Thanks for the information on the first point - ditto.
On the second point, I'm not sure which is it here but you either did not
pay attention to what I said earlier or did not understanding it
altogether. But end of the day, we seem to be saying the same thing on the
second point.
I repeat: a digital signature on a X.509 certificate is in fact encrypted.
Yes, I did not say the encryped information is hash and yes, I did not
state its used for authentication. That was implied and not the focus of
the point. Go back and read it again - you will see. My statement did NOT
refer to the act of encrypting information to achieve confidentiality.
On your other point 'Once you know for sure the other endpoint public key,
you could just generate a random secret, cipher it with the public key and
send it in the clear. The only one able to descipher it would be the
intended endpoint (because it is the one holding the corresponding provate
key) and now both ends have a "shared key" to be used for simetrical
cipher.'
I am afraid this is not exactly true in the case of IPSec, which uses DH
key *negotiation* algorithm. The actual session key is never transmitted
across the medium. The 2 parties involved exchange a key pair's public
component, and each party uses the other's public component, in combination
with its key private component to arrive at the same session key (which you
refered to as a 'shared key').
What you mentioned above is only true in a TLS-like encryption - which is
more of a shared key *exchange*.
Sadiq
On Sun, Apr 15, 2012 at 7:05 PM, Carlos G Mendioroz <tron_at_huapi.ba.ar>wrote:
> Sadiq Yakasai @ 15/04/2012 12:46 -0300 dixit:
>
> Carlos,
>>
>> I am not sure I agree with you on 'honoring a certificate from a
>> different CA, if you know its public key' in this context.
>>
>> How can you have multiple CA root certificates in a single trustpoint on
>> a Cisco router? Unless I am missing something here. Under a single
>> trustpoint, you can have 2 certs right? A CA root cert and a personal
>> one. If a router is authenticating ISAKMP using rsa-sig, then you are
>> basically using one trustpoint, right?
>>
>
> You are missing something. One trustpoint corresponds to one CA.
> But you can have multiple trustpoints defined in a router, and an ipsec
> profile can use all of them to verify a certificate.
> Quoting cisco:
> If no trustpoint is specified in the ISAKMP profile, all the trustpoints
> that are configured on the Cisco IOS router are used to validate the
> certificate.
>
>
> Also, can you explain more what you mean by ' Signed content is not
>> encrypted. A certificate is a public key and identity content, signed.'?

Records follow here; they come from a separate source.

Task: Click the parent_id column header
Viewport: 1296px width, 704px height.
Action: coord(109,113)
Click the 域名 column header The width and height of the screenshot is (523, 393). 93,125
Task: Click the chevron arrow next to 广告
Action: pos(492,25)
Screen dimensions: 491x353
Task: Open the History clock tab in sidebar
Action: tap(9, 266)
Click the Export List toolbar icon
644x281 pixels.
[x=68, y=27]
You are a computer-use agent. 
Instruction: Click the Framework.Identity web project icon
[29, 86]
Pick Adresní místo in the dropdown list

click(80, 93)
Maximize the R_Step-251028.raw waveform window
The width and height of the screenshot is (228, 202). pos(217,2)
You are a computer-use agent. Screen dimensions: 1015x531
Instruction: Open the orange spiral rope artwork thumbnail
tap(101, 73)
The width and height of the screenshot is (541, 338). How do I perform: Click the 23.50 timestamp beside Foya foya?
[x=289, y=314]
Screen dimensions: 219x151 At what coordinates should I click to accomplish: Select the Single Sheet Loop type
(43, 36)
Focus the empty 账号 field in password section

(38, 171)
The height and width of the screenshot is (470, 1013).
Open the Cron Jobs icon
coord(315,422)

>> AFAIK, a digital signature on an X.509 certificate is in fact encrypted.
>> No?
>>
>
> No.
> Encryption is a tool that serves many purpouses, mainly authentication and
> confidentiality (plus non-repudiation).

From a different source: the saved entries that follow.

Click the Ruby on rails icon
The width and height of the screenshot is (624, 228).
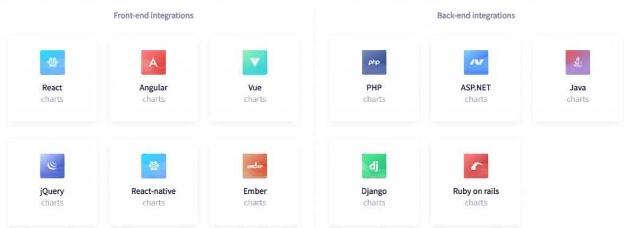[476, 166]
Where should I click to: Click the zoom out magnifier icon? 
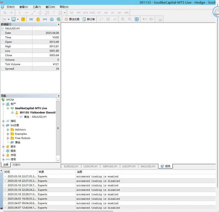(x=130, y=19)
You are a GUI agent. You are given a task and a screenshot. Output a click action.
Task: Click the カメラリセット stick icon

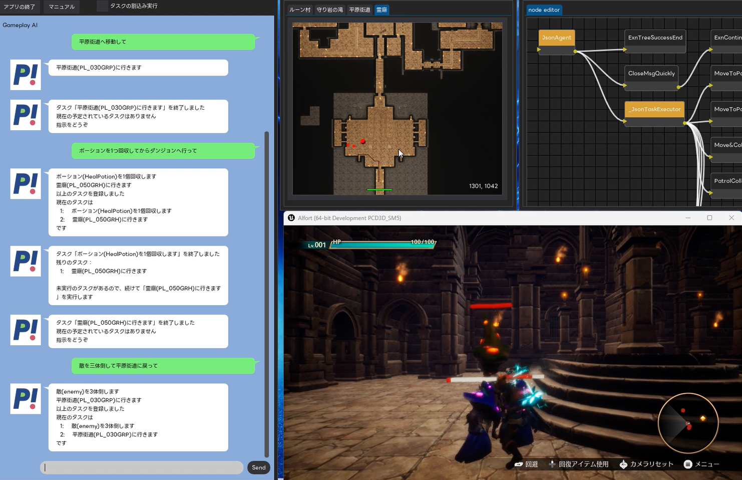tap(623, 464)
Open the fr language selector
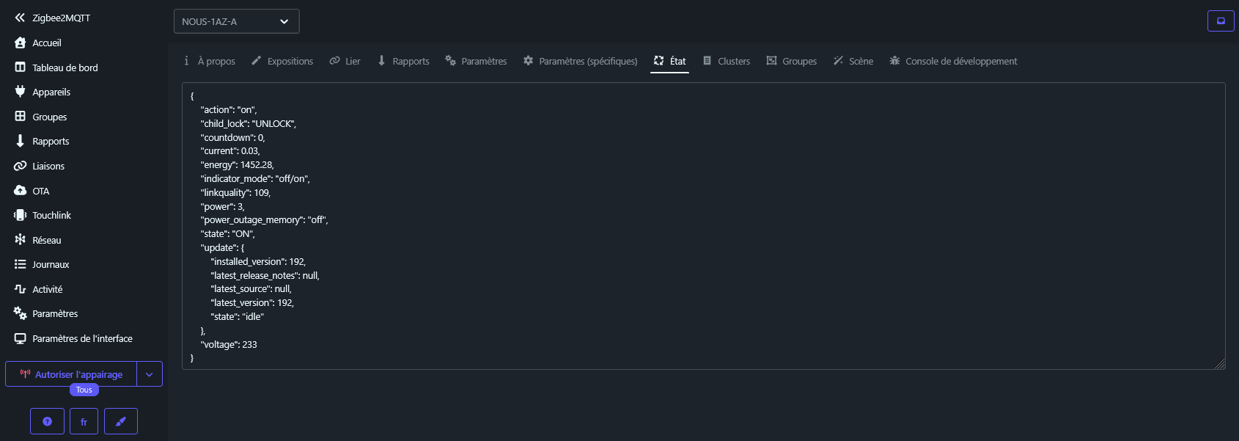 click(x=84, y=421)
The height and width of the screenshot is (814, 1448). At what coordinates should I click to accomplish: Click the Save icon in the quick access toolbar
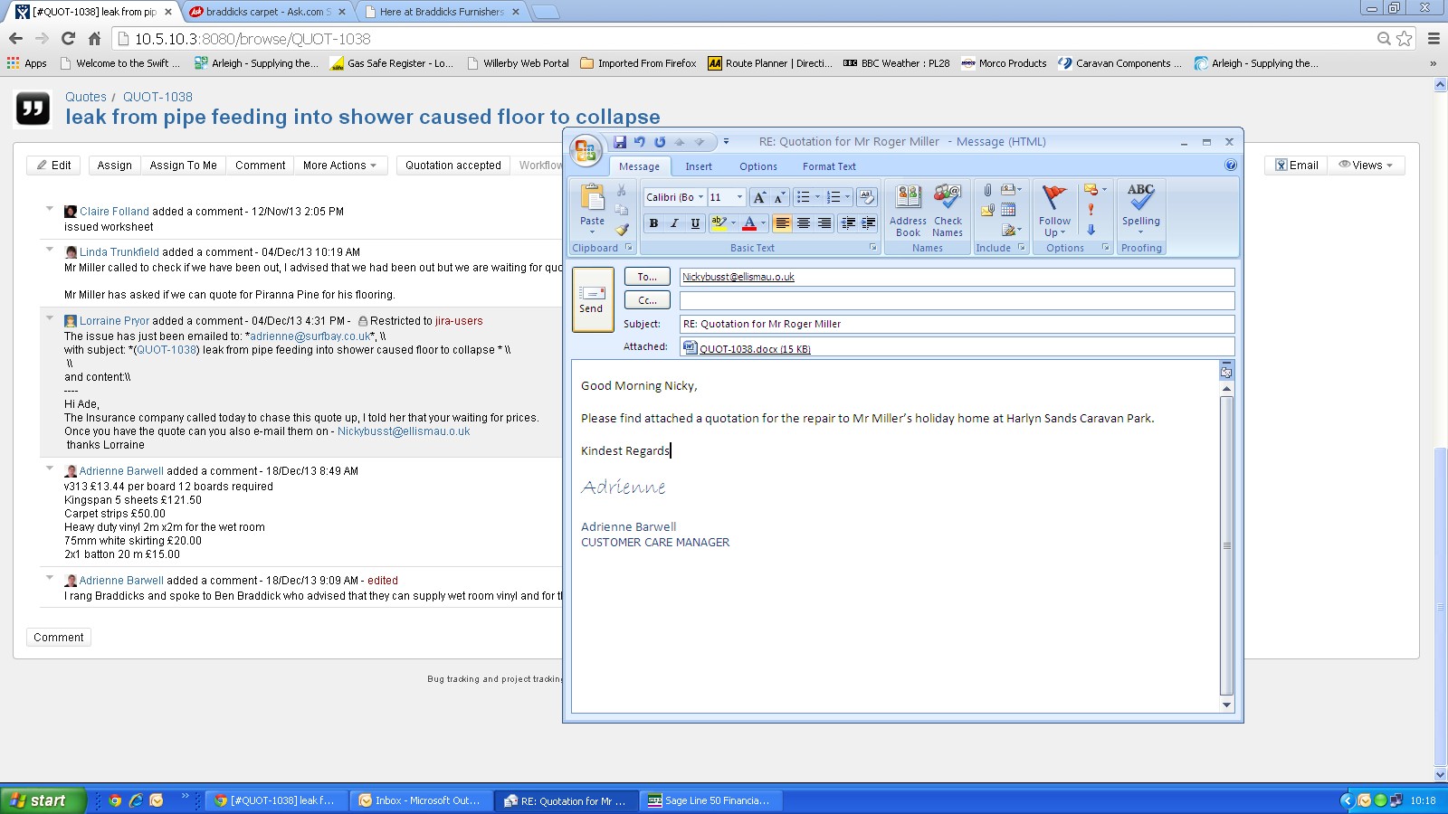click(620, 142)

> Confidentiality is the easy one to understand. There you have raw content
> and encrypted content, and the latter you can't understand/see/decode.

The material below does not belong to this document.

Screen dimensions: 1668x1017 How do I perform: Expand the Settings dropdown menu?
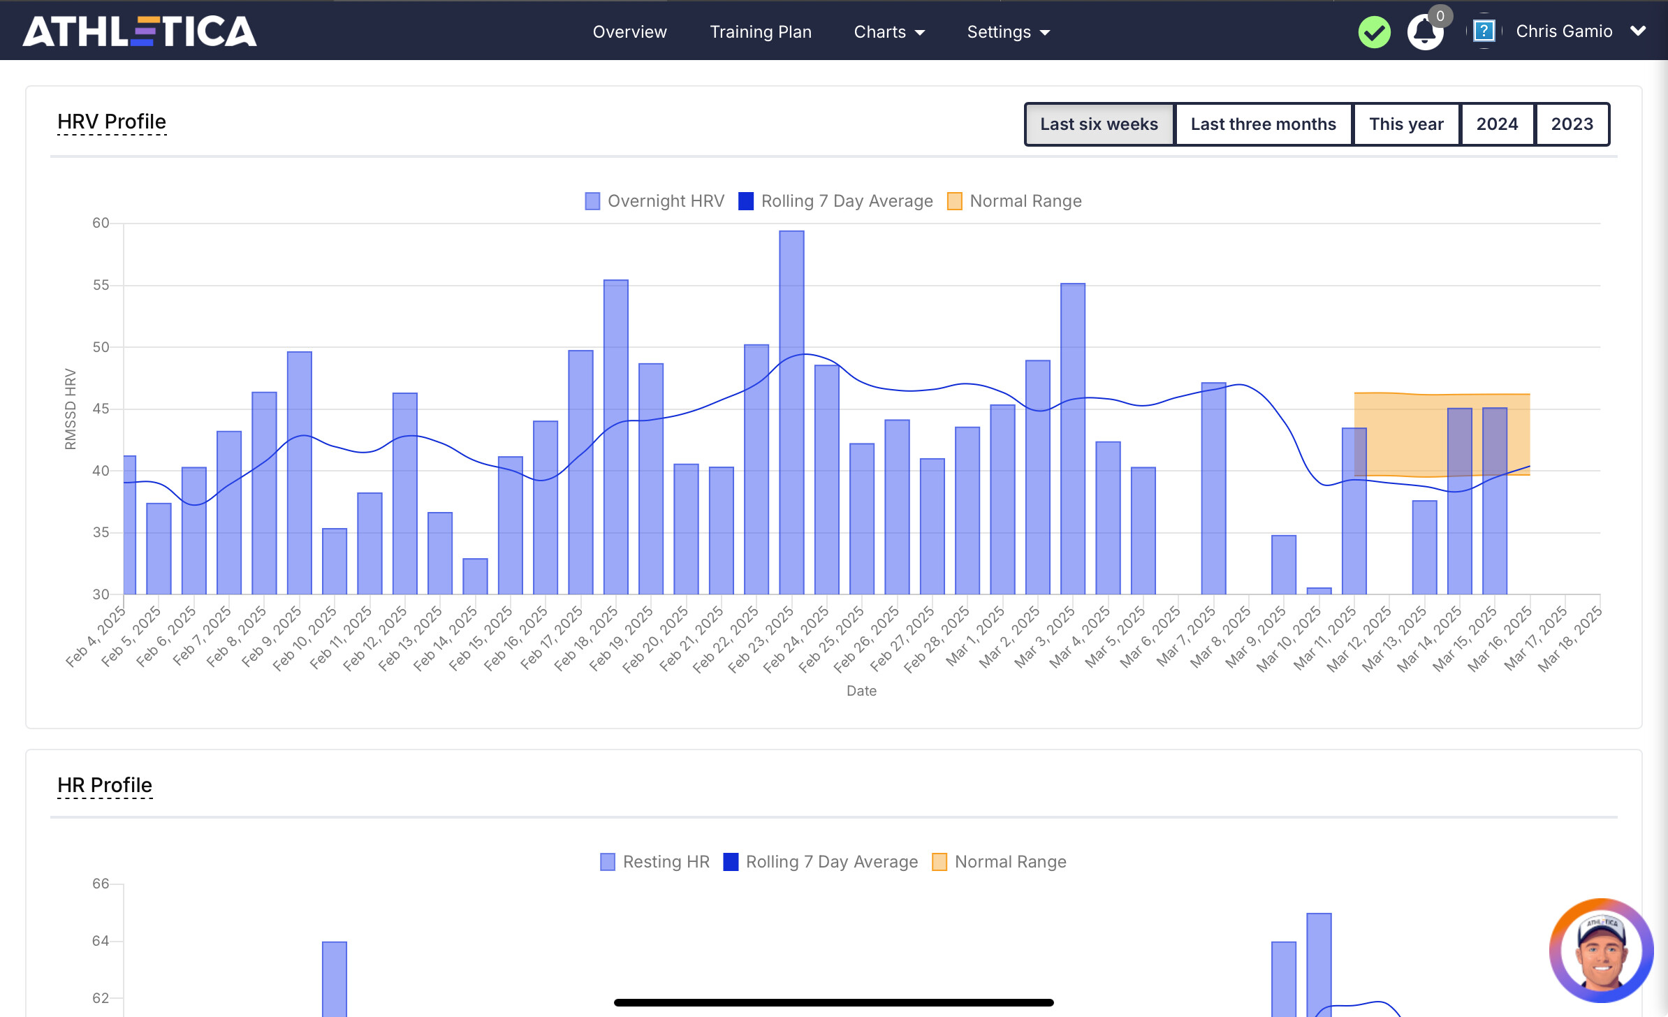[x=1008, y=32]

> Usually when someone says "that's encrypted", he is referring to this
> function, i.e. confidentiality.
>
> Authentication is more involved, and is usually performed by signing.
> Signing refers to encrypting a hash, which in turn refers to functions
> that somehow condense key features of some content in a smaller piece.
> The hashing algorithms create a small (usually fixed length)
> representation of whatever content you whant to protect. This algo is
> public and we commonly use MD5 (128 bits hash) and SHA (160 bits hash).
> Good property of a hash is that is you change the "protected content" then
> the hash changes, with high probability (But not necesarilly).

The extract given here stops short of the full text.